So I made my own tagging system which is very coarse grained - no effort to tag individual tracks (I just accept what gracenote gives me). Each CD or CD set is in its own folder named for the record label and selection number. So for this release:



All of the audio files, as well as a pdf file containing a scan of the booklet, is in a folder named DGG423696-2. (Having the folder named this way means that if I find a CD on another site I can quickly check to see if I have it ripped by looking for the folder name.) The folder also contains a file called contents.txt, containing my own tags. The contents.txt file for this release looks like this.

Quotelabel : "Deutsche Grammophon"
catalog : "423696-2"
acquisition_year : "2000"
n_discs : "1"

composer_first : "Igor"
composer_last : "Stravinsky"
conductor : "Paul Sacher"
ensemble : "Philharmonia Orchestra"
ensemble_type : "Violin and Orchestra"
recording_year : "1988"
performers : "Anne-Sophie Mutter:Violin"
works : "Violin Concerto::Violin Concerto"
program : "reset"

composer_first : "Witold"
composer_last : "Lutoslawski"
conductor : "Witold Lutoslawski"
ensemble : "BBC Symphony Orchestra"
ensemble_type : "Violin and Orchestra"
recording_year : "1988"
performers : "Anne-Sophie Mutter:Violin"
works : "Partita::Suite"
works : "Chain 2::Suite"
program : "reset"

At the very top are the tags for the "release" (defined as a CD or CD set as released by the label). The annoying thing is a release can have recordings by different composers, different conductors, etc. So each release contains a list of "programs." This release has two programs, one with Mutter performing the Stravinsky violin concerto, the second with Mutter performing two works by Lutoslawski.
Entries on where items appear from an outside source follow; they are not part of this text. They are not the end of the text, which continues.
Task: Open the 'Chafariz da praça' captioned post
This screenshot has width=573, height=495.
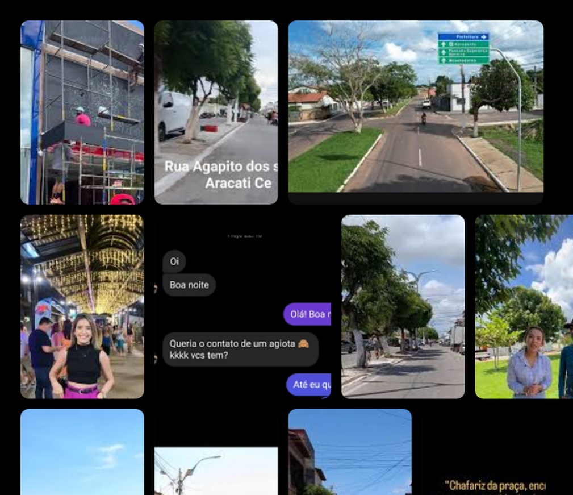Action: click(x=494, y=485)
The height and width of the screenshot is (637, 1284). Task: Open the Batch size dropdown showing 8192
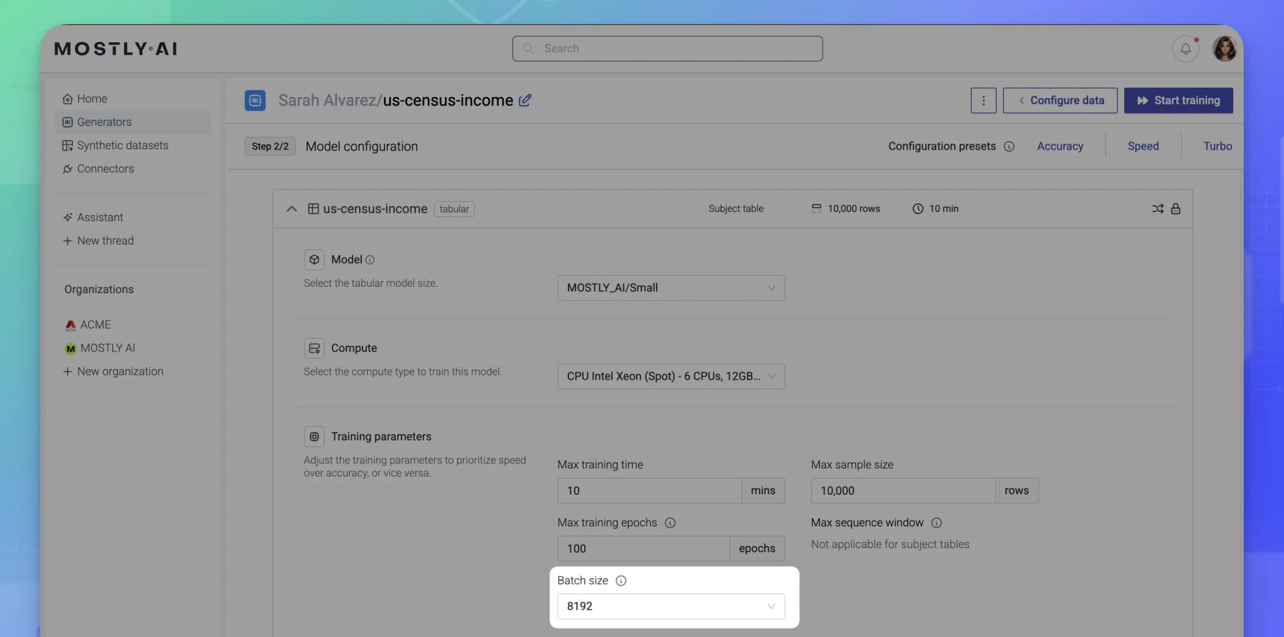tap(671, 606)
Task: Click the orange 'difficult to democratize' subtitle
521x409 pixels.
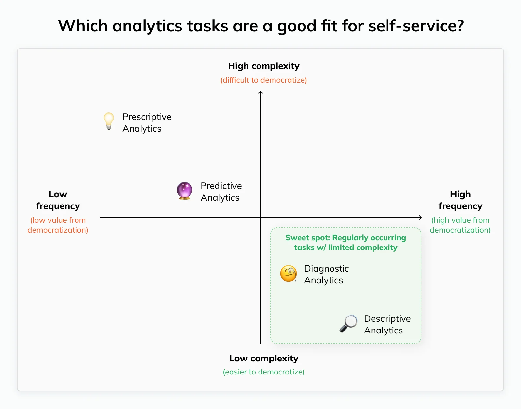Action: 264,80
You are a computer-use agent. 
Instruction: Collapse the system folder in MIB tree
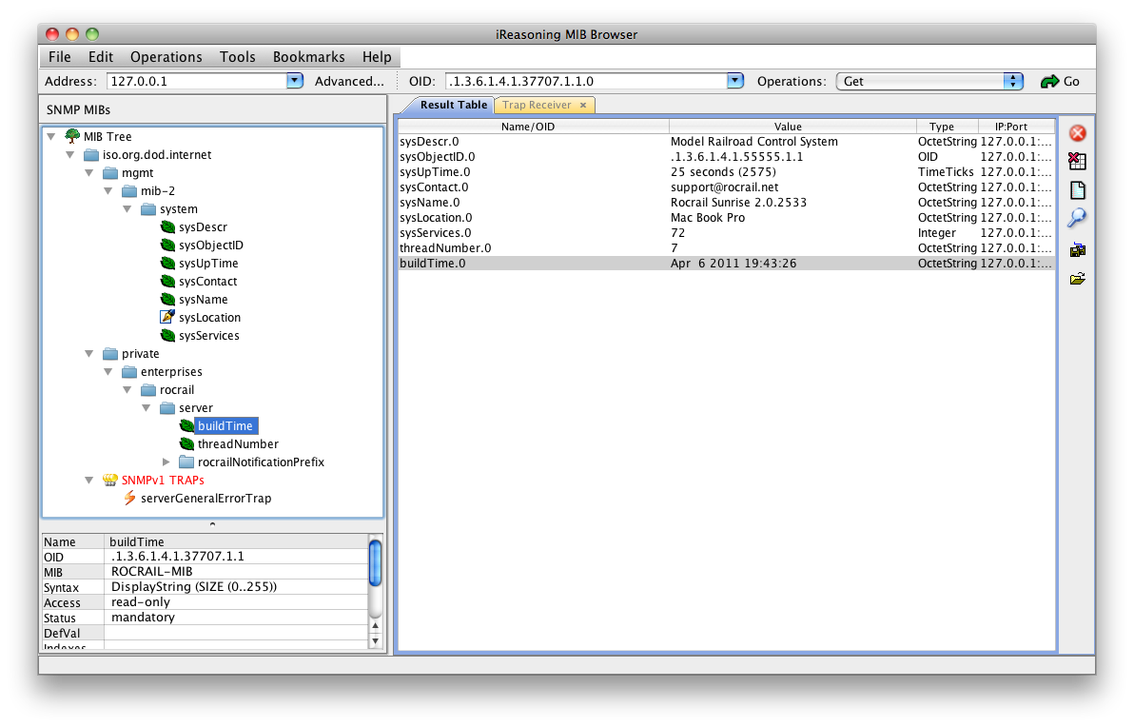[x=128, y=208]
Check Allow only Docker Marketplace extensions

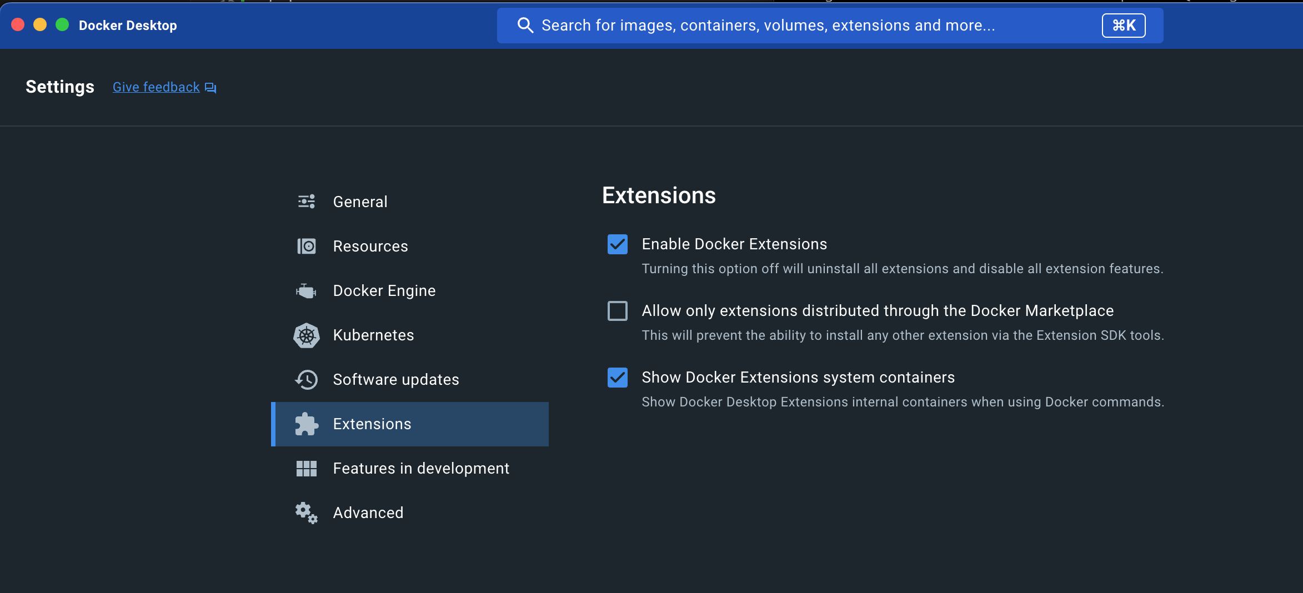click(x=617, y=311)
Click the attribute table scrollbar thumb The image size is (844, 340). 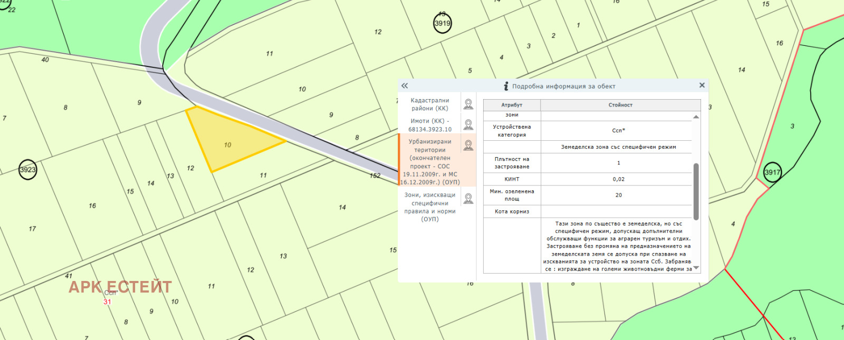tap(696, 191)
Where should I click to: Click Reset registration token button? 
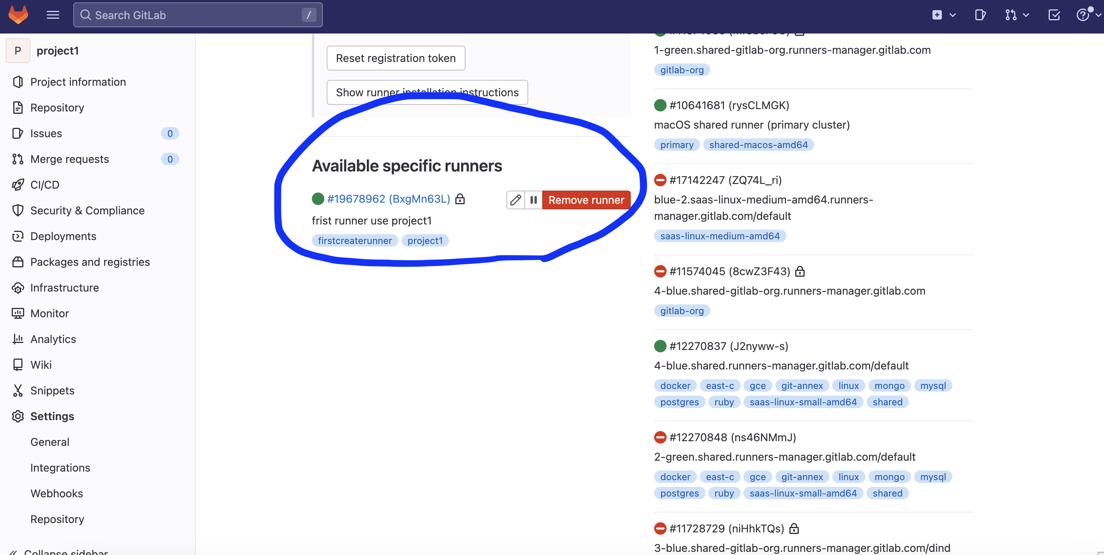pyautogui.click(x=396, y=58)
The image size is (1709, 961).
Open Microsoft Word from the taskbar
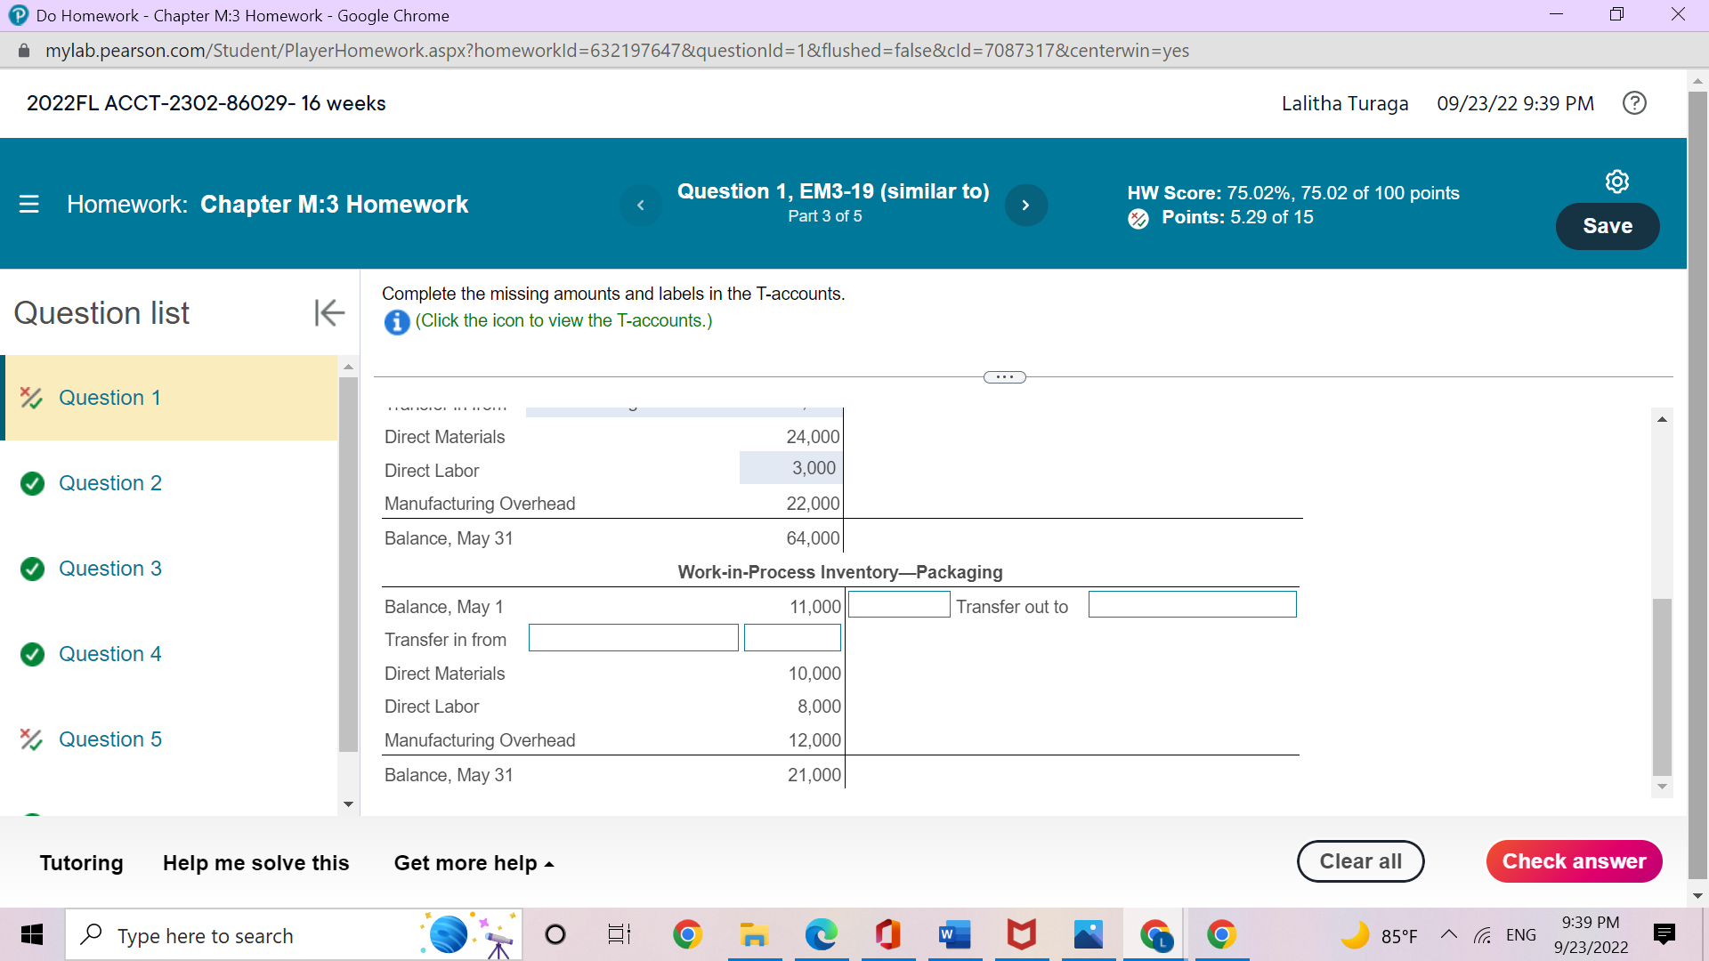(x=954, y=935)
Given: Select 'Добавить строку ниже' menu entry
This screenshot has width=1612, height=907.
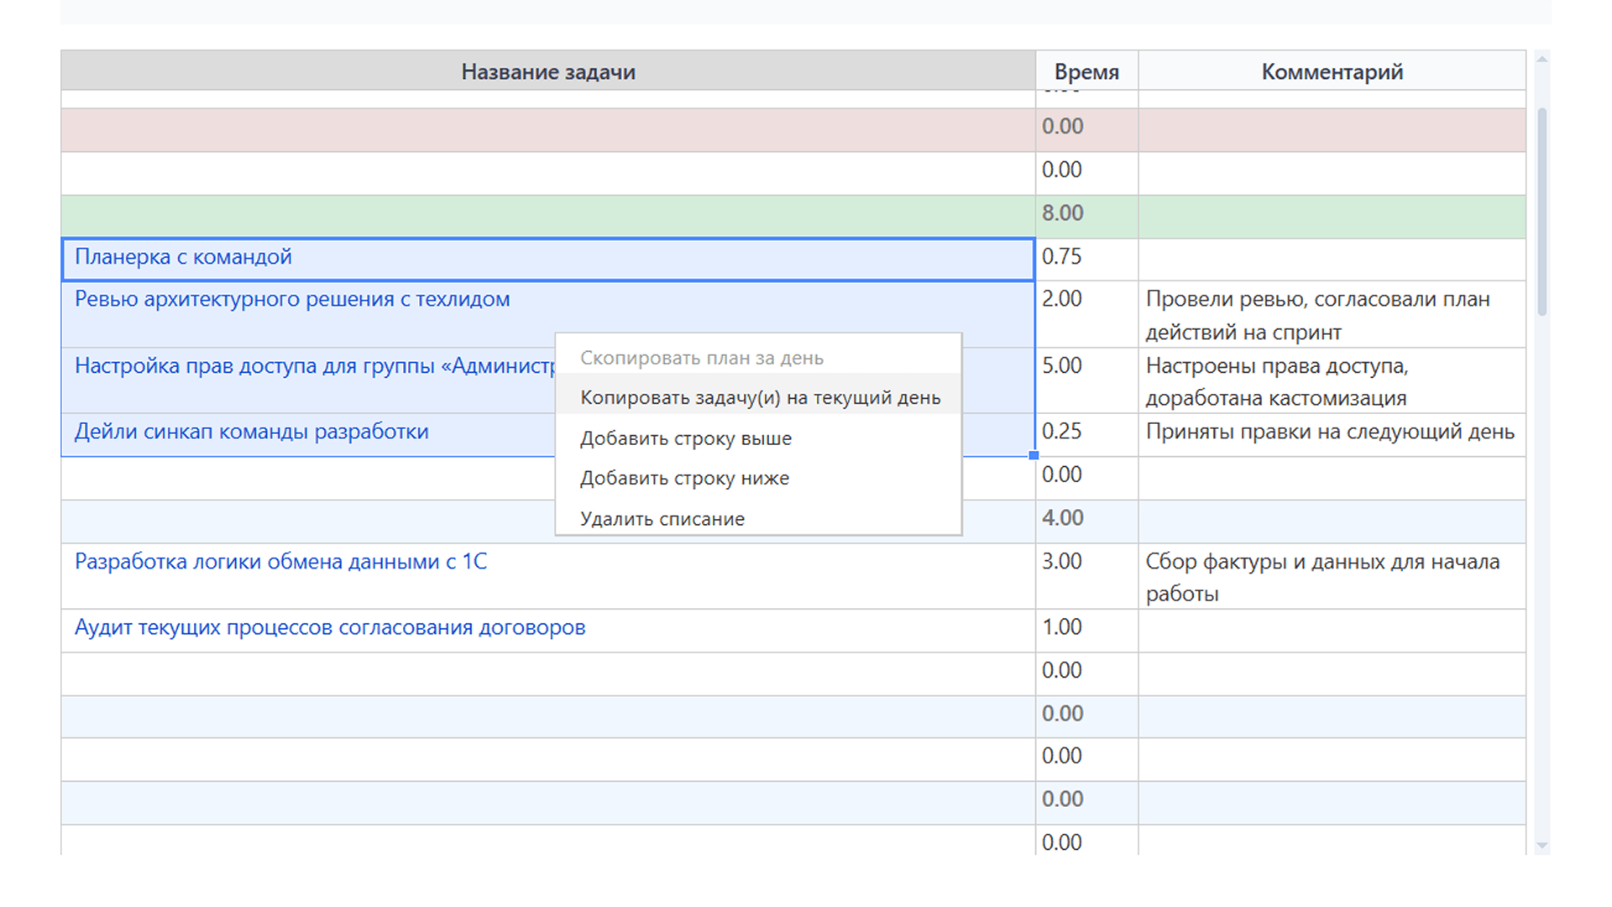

Now this content.txt file would be pretty useless, except that I have written a c program that scans the directory tree for contents.txt files and compiles a list of releases, each of which of which contains a list of programs, each of which contains a list of works (and the other data, conductor, performer, ensemble, etc). When my program is finished compiling the list it produces a series of HTML files in which the programs have been sorted by composer, conductor, performer, ensemble, genre. So I can see a list of all programs featuring Mahler, all programs featuring George Szell, all programs featuring the Chicago Symphony, all programs featuring viola concerti, all programs featuring cello and orchestra, etc.

The top of my list of recordings feature Anne-Sophie Mutter is attached. If I click any of the album cover images it opens a detail page for the individual release.

It works well for me, and sometimes I do computer programming as a sort of a hobby so I enjoyed the process.

Pohjolas Daughter

Quote from: absolutelybaching on January 11, 2022, 08:19:53 AM
You are definitely right in your first statement: it does require a lot of manual input.
But spread out over 20 years, it's not so bad!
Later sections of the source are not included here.